Minister of State Announces National Senior's Day

Members of CARP,

Last week, on June 16th the Government of Canada introduced legislation in the House of Commons to create a national day of recognition for seniors. The Bill, titled Celebrating Canada’s Seniors Act supports the creation of a National Seniors Day to recognize the significant and continuing contributions seniors make to their families, communities, workplaces and society. National Seniors Day would be celebrated every year on October 1st, coinciding with the International Day of Older Persons.

The creation of a National Seniors Day is not intended to be a substitute for concrete action to help seniors. The Day builds on the Government’s long and solid record of implementing measures on behalf of seniors including providing $2.3 billion in new tax relief, increases to the Guaranteed Income Supplement, funding to increase awareness of elder abuse and increased funding to support the New Horizons for Seniors Program.

Our government recognizes the importance of supporting seniors and seniors’ issues and is working hard to ensure that our policies, programs and services are meeting – and will continue to meet – their needs.

There is great value in creating a National Seniors Day. Formally recognizing this day will raise awareness among Canadians of all ages of the valuable role seniors play in Canadian society. It is a way for Canada to publicly acknowledge and thank seniors for their many and varied contributions to the social and economic fabric of this country.

Members of the National Seniors Council (NSC) were meeting in Ottawa for their annual face-to-face meeting the day our government tabled National Seniors Day legislation. Since 2007, the NSC has met with seniors and seniors’ organizations across Canada in its examination of matters related to the well-being and quality of life of seniors, including the opportunities and challenges arising from a rapidly growing and increasingly diverse seniors’ population.

At the face-to-face meeting the NSC began work on their next priorities and also officially released their report titled Report of the National Seniors Council on Volunteering Among Seniors and Positive and Active Aging. A copy of the report can be found at: Read more

The Council’s report contains 18 suggestions for action for the Government of Canada to consider. We are pleased to say that the Government of Canada is already taking action in a number of these areas, including our support for the creation of a National Seniors Day, increased funding for the New Horizons for Seniors Program, and our Speech from the Throne commitment to establish a Prime Minister’s Award for Volunteering.

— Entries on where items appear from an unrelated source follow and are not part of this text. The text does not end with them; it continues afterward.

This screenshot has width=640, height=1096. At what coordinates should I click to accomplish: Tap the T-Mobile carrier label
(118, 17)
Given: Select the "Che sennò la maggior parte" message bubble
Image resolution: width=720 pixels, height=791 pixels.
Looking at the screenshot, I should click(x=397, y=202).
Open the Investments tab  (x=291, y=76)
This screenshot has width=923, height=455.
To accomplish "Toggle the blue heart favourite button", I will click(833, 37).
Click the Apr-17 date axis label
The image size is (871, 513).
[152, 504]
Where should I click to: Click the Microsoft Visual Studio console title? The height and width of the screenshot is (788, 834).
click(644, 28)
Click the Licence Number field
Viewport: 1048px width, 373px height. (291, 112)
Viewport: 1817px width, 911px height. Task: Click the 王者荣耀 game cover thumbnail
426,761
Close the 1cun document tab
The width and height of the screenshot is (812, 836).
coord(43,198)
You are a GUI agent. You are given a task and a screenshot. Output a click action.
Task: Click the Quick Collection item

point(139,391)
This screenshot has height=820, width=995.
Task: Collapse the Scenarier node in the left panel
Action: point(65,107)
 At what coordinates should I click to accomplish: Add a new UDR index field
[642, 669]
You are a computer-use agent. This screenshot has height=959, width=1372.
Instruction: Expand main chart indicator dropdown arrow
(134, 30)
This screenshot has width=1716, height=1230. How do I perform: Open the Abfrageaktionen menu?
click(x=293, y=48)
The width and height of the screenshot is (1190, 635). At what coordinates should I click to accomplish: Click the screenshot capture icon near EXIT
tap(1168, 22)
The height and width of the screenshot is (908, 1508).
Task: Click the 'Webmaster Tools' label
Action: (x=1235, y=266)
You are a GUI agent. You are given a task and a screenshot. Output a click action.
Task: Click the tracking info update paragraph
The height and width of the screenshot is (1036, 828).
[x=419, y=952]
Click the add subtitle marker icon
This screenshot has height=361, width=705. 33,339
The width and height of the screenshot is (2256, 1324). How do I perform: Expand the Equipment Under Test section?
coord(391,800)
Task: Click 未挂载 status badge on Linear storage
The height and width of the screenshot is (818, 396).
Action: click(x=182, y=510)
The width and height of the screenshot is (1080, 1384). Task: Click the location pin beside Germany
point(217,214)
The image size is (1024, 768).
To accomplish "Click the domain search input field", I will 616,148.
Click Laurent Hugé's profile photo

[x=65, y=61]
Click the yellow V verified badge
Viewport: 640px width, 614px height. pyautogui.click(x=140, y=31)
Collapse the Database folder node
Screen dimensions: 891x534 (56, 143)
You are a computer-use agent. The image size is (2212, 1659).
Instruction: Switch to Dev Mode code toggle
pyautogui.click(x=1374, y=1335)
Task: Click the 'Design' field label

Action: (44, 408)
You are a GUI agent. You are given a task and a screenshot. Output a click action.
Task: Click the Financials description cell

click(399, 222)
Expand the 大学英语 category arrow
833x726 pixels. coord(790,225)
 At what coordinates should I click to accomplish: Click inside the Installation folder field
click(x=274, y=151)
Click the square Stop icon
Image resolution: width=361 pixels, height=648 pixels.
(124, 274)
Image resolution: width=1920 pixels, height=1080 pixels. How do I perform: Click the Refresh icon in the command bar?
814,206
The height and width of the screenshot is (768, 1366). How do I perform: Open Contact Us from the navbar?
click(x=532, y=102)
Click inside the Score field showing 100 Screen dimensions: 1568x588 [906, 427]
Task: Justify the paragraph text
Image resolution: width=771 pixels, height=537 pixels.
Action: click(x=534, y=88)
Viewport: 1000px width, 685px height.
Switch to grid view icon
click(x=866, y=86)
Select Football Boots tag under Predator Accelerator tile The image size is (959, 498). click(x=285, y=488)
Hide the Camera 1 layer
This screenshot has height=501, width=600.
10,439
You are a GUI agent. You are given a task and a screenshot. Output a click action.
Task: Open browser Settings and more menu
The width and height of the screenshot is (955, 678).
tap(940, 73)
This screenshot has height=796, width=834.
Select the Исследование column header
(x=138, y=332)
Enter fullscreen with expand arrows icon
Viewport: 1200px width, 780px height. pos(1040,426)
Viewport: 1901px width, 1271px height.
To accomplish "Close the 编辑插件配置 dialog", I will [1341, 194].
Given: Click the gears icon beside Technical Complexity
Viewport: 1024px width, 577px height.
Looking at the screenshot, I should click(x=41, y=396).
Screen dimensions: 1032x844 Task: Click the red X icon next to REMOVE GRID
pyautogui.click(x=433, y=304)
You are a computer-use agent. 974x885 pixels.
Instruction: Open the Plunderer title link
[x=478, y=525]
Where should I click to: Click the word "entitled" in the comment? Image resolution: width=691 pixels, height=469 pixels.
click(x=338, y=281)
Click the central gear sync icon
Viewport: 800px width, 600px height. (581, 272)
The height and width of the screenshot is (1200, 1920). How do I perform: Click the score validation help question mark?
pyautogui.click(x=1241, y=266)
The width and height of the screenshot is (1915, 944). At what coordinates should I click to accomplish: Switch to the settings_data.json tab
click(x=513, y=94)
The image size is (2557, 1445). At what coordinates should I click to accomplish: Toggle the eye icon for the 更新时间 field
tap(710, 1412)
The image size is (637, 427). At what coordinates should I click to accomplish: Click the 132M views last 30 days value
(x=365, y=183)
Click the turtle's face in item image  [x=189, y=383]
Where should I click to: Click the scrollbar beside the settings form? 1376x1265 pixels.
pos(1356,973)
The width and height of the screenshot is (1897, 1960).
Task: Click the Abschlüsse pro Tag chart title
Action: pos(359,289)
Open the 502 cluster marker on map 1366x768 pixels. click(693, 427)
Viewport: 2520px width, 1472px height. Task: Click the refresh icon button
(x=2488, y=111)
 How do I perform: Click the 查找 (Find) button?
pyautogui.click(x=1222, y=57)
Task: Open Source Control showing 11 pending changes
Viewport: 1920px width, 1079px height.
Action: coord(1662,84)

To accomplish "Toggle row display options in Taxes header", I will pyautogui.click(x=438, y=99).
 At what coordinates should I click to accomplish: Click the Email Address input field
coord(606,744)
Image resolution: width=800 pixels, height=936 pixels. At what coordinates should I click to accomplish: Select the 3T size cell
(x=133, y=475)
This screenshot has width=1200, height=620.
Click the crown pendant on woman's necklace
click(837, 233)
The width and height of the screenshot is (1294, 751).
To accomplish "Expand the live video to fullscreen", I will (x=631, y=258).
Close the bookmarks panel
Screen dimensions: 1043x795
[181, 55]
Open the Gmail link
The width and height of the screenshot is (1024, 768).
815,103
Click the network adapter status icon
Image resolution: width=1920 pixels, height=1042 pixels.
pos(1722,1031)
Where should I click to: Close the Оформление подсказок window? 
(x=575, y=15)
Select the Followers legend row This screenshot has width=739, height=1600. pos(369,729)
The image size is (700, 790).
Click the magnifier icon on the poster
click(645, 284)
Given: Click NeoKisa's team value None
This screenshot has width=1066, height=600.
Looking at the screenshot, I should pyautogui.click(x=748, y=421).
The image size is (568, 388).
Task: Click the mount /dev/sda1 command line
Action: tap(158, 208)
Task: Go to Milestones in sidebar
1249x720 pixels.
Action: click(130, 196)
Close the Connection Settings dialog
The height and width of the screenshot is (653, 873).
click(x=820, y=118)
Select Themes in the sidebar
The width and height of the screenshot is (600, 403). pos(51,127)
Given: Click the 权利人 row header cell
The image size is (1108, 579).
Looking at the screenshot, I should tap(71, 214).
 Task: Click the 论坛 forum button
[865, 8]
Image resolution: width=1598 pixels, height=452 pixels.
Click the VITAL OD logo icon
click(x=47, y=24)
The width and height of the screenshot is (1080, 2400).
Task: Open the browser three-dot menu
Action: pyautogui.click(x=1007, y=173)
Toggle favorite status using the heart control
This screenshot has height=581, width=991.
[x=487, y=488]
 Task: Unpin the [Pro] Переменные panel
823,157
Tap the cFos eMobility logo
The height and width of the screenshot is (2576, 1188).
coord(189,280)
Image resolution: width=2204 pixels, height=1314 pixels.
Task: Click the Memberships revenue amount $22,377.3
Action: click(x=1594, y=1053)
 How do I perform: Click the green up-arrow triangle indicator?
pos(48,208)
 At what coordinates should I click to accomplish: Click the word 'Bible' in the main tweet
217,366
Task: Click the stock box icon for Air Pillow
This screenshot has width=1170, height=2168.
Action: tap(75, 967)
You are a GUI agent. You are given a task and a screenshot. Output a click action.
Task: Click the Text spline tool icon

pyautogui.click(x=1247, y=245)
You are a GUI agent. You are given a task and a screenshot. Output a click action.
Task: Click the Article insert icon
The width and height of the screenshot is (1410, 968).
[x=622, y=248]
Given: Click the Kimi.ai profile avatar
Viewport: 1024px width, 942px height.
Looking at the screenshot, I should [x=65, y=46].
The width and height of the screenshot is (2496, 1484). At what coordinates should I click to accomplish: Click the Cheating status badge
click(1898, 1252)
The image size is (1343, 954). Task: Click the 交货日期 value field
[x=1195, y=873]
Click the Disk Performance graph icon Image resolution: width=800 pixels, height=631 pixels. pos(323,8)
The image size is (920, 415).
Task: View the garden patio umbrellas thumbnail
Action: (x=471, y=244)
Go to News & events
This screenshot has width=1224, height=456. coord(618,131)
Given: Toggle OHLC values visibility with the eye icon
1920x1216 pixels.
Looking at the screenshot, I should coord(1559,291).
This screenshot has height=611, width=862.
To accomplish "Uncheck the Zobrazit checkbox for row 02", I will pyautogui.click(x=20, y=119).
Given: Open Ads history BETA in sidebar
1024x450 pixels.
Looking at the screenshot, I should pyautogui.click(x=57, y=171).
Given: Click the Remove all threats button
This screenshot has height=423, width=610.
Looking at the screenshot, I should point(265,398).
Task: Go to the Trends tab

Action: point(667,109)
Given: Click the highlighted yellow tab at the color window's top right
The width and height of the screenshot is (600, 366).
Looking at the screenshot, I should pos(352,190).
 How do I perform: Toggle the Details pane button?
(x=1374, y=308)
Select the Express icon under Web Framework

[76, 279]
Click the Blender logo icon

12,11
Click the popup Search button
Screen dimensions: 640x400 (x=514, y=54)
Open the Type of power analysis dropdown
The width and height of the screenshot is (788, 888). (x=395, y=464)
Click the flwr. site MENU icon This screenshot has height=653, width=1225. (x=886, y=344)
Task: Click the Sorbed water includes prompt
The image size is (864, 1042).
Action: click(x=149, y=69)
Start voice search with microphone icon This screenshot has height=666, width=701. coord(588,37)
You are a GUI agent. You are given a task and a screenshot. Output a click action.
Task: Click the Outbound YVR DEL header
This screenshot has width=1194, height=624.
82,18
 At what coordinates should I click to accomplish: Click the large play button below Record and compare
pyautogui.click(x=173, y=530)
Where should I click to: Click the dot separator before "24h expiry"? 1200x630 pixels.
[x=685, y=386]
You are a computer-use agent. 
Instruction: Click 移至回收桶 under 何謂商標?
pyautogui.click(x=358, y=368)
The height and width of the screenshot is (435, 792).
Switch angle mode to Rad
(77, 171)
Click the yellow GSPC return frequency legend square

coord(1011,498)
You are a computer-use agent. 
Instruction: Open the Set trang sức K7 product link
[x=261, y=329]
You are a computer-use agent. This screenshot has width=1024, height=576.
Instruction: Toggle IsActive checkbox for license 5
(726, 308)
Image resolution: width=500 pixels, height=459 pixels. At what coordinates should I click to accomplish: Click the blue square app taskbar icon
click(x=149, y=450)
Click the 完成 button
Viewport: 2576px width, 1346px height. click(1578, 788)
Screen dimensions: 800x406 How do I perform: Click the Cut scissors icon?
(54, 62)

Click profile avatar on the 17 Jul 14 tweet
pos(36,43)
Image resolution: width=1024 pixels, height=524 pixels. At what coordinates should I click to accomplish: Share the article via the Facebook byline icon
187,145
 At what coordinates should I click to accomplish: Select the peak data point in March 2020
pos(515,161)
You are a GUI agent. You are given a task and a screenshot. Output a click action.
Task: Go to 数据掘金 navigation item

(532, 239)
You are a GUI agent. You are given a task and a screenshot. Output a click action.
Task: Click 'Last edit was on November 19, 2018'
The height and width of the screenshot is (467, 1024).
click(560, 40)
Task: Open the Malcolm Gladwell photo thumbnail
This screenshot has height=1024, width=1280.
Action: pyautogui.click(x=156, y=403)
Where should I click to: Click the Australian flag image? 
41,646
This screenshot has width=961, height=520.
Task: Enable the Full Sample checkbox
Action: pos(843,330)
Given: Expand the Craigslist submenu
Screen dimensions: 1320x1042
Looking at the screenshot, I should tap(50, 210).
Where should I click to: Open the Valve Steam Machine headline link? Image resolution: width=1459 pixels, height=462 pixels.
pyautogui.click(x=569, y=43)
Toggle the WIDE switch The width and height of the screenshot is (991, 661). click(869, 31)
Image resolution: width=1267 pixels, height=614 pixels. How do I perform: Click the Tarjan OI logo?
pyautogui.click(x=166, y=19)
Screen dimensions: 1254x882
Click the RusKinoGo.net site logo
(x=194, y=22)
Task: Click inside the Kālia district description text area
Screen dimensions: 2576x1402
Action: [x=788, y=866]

In terms of its new priorities, the NSC has been asked to look at labour force participation and intergenerational relations. Seniors bring a wealth of experience and knowledge to the workplace that they are able to share with younger workers. With a looming labour shortage as a result of an aging population and Canadians living longer healthier lives, more people will choose to work beyond sixty years of age. It is therefore extremely important we find out what conditions and opportunities might entice senior Canadians to continue working full time or part time beyond current retirement age. It is equally important to study and discuss relations between the senior and younger generations as the population ages. I look forward to reading the NSC’s recommendations and hopefully implementing their suggestions for action on this subject.